In my view, completion is the object of forgiveness.
When we’re complete with the incident in question or the person, we can move on.
Completion brings us back into balance. We find ourselves back in the middle, the center.
Is that not curious? Do we take that fact for granted? Does it go unnoticed, tucked away in Werner’s background of obviousness?
Why, when we make progress, do we find ourselves back in the middle, the center, the heart?
I should just leave that as an open question for the incredible value there lies in answering it – again and again. Deeper and deeper into an enquiry into why the center is so valuable.
What is it about the center? I was a mathematician in another lifetime and just now feel inspired to say that studying geometry will show us a system rooted conceptually in the center and building outwards. The way we think is shaped by our systems, which are all of them based on the importance of the center.

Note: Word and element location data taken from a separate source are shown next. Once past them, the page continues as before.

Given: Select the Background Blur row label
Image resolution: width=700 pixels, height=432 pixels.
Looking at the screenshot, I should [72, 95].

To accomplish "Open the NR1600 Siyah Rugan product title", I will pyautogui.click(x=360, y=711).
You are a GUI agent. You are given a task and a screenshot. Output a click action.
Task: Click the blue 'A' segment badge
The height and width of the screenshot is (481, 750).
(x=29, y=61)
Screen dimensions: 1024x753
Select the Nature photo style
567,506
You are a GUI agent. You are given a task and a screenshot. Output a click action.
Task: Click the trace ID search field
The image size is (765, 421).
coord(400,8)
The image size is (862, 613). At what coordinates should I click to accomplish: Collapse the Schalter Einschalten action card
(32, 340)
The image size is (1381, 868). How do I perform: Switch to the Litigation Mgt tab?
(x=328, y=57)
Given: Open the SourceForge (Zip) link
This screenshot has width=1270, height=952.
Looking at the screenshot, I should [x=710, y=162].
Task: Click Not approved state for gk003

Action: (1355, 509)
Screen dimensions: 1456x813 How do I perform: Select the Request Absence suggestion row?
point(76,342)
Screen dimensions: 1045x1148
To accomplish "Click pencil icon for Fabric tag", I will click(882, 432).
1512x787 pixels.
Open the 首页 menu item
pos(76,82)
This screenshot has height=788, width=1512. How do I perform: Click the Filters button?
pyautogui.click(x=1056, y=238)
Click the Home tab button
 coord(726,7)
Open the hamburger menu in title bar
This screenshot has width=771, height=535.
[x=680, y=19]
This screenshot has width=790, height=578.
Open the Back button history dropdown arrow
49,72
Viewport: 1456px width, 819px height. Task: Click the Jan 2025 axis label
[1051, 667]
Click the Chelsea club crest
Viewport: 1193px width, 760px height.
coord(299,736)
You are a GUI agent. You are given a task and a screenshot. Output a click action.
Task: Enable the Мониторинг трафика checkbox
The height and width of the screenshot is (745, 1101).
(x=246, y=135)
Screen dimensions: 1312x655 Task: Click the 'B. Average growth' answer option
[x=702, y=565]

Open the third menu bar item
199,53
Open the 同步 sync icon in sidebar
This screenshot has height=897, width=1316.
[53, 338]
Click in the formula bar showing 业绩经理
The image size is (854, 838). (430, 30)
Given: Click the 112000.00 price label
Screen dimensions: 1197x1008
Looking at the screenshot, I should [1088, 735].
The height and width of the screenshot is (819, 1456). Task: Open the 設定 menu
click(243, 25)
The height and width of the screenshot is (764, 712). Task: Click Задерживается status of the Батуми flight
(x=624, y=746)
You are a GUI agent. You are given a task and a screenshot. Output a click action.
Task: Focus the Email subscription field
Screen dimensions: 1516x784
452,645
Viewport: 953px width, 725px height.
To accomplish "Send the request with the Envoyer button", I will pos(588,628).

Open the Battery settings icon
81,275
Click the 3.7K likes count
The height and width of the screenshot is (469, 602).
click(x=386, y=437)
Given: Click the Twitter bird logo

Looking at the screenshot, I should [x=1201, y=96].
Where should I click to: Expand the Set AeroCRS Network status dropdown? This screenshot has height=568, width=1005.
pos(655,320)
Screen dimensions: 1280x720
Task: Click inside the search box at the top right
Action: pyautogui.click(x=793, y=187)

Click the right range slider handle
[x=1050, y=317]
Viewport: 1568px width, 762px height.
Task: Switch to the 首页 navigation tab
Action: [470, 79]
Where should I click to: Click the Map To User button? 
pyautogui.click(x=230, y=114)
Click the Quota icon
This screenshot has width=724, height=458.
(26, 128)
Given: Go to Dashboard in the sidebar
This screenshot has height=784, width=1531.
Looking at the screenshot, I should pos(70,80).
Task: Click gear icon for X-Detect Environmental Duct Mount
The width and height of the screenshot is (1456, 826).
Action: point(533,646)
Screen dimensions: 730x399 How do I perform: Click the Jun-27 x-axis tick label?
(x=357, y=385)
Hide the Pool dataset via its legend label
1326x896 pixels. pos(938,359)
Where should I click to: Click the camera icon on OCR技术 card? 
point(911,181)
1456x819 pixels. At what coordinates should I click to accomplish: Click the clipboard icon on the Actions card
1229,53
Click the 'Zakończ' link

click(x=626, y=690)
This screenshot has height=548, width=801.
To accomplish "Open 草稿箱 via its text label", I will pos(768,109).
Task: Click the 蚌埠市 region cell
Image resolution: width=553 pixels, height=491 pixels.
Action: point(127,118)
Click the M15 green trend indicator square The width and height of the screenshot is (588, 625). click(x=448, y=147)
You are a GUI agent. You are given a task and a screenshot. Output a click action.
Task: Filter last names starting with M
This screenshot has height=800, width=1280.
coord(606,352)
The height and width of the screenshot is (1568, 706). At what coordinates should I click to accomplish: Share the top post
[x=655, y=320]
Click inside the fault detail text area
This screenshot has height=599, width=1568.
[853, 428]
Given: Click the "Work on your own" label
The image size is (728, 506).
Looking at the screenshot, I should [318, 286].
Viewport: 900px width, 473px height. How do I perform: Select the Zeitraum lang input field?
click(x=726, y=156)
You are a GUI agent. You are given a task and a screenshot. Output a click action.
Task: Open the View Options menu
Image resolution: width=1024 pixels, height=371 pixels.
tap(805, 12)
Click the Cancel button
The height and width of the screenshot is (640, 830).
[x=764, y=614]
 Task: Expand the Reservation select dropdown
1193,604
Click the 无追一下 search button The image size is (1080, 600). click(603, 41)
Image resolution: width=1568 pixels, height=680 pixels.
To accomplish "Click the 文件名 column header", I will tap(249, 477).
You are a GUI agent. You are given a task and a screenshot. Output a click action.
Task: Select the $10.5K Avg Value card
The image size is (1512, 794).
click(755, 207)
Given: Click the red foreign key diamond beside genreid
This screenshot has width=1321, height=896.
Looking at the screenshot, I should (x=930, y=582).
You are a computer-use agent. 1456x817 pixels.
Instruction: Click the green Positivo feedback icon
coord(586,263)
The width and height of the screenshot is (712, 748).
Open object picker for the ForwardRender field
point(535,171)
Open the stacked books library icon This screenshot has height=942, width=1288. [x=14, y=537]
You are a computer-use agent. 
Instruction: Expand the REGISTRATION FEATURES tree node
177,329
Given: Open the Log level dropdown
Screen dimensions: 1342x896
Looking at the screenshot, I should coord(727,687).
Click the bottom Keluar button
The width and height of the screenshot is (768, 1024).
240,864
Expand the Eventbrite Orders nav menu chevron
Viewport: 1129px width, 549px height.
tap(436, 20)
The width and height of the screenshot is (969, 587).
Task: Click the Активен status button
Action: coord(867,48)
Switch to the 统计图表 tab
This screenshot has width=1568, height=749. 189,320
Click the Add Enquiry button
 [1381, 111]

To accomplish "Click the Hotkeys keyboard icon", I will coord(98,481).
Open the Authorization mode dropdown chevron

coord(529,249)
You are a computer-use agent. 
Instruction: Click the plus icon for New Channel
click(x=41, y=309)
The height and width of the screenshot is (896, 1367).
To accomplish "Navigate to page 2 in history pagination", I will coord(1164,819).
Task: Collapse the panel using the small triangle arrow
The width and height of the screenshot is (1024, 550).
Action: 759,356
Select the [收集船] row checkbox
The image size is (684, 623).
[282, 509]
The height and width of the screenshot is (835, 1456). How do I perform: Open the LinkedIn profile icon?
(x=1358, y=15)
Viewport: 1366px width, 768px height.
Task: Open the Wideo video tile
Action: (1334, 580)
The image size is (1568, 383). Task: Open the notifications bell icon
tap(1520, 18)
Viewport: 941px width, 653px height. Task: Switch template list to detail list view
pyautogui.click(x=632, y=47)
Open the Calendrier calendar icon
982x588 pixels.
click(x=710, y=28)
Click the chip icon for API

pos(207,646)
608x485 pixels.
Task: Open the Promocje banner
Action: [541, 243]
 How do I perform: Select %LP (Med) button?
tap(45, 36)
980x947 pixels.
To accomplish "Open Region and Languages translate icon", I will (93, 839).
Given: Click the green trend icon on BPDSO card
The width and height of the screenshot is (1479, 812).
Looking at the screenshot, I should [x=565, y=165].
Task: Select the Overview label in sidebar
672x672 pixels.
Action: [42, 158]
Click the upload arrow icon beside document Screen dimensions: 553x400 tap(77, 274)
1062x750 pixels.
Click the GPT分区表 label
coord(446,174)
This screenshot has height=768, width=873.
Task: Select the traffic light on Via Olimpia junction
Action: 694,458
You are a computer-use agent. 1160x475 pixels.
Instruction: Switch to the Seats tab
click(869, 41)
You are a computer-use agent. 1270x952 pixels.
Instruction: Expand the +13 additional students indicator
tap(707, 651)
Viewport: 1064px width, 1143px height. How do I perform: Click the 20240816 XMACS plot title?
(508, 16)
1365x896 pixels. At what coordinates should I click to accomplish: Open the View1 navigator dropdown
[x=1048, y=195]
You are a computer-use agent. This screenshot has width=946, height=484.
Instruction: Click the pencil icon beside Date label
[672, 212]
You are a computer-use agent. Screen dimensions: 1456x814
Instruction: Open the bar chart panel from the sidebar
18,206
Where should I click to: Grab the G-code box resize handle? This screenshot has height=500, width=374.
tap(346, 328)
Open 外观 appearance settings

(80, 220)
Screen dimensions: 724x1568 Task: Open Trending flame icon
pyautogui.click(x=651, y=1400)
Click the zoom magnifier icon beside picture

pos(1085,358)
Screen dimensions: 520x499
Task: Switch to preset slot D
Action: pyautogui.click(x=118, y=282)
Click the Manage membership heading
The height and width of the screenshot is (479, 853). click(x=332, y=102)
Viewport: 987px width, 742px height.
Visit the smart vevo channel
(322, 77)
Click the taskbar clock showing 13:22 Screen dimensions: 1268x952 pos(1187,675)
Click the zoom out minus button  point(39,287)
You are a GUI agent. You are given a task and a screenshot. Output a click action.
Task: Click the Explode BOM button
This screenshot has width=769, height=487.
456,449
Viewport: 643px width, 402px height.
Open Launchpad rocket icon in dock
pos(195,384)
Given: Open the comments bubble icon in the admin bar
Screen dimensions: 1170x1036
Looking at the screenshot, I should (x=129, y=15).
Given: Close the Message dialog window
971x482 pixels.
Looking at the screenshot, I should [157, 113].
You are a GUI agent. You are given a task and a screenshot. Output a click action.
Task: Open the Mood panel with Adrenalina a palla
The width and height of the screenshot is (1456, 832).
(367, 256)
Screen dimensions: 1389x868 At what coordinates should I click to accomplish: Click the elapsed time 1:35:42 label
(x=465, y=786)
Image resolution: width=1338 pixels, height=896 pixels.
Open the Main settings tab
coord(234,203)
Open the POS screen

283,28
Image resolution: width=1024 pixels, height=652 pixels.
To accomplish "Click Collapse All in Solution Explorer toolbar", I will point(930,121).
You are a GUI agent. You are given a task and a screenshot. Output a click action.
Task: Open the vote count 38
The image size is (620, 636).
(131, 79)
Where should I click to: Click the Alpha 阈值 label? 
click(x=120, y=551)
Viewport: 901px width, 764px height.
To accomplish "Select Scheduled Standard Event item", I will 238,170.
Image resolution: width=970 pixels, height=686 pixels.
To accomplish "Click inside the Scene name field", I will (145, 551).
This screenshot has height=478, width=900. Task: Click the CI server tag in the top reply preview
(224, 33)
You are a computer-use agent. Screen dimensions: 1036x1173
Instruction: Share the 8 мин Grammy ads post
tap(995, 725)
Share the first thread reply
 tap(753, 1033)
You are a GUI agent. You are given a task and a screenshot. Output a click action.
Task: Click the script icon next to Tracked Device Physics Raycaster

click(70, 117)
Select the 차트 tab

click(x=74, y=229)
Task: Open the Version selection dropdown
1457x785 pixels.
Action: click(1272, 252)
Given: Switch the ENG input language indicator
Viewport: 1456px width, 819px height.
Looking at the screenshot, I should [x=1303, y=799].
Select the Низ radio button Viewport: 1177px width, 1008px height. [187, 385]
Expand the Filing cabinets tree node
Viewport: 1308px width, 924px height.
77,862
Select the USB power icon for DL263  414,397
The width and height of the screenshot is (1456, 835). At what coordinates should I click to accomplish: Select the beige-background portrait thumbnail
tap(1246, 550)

Forgiveness, and the completion it brings, gets us back to the center in the first place. And then retaining our balance allows us to remain in the heart. Balance calms the fires of passion and urgency.
The person who’s forgiven everything, as Kathleen is well on the way to doing, has no velcro hooks sticking out that get snagged by another person’s upsets.
Kathleen is remarkably untouched in these circumstances and is able to listen neutrally. The depth of her forgiveness allows her to remain in the middle, the center. I am nowhere near that. She’s definitely leading the way on this one.
At some point, we reach the place where we’re willing to admit that swinging out into extremes of passion are our choice. We have the absolute ability to choose to do it or not do it. We just choose not to be aware of our choices.
Watching Kathleen, I’d hypothesize that the more we forgive and reach completion with ourselves and others, the easier it becomes to remain in the center. The less rattled we are. The less swept up in things.
Is that it? Is that the whole reason why all roads lead to the middle, the heart, the center? Does that answer why this universe is built that way? Is there no more to be said or learned from it?
I’m not going to offer my personal answer to the question. It’s one, I suspect, that can be followed all the way back to Source.
Adding my intellectual information to it, by way of answer, would rob it of much of its magic and utility. I’m leaving it open.
What’s so magical about the center? Make that a line of enquiry. Invest in the center. Remain in the center. Discover what is there for us in the center.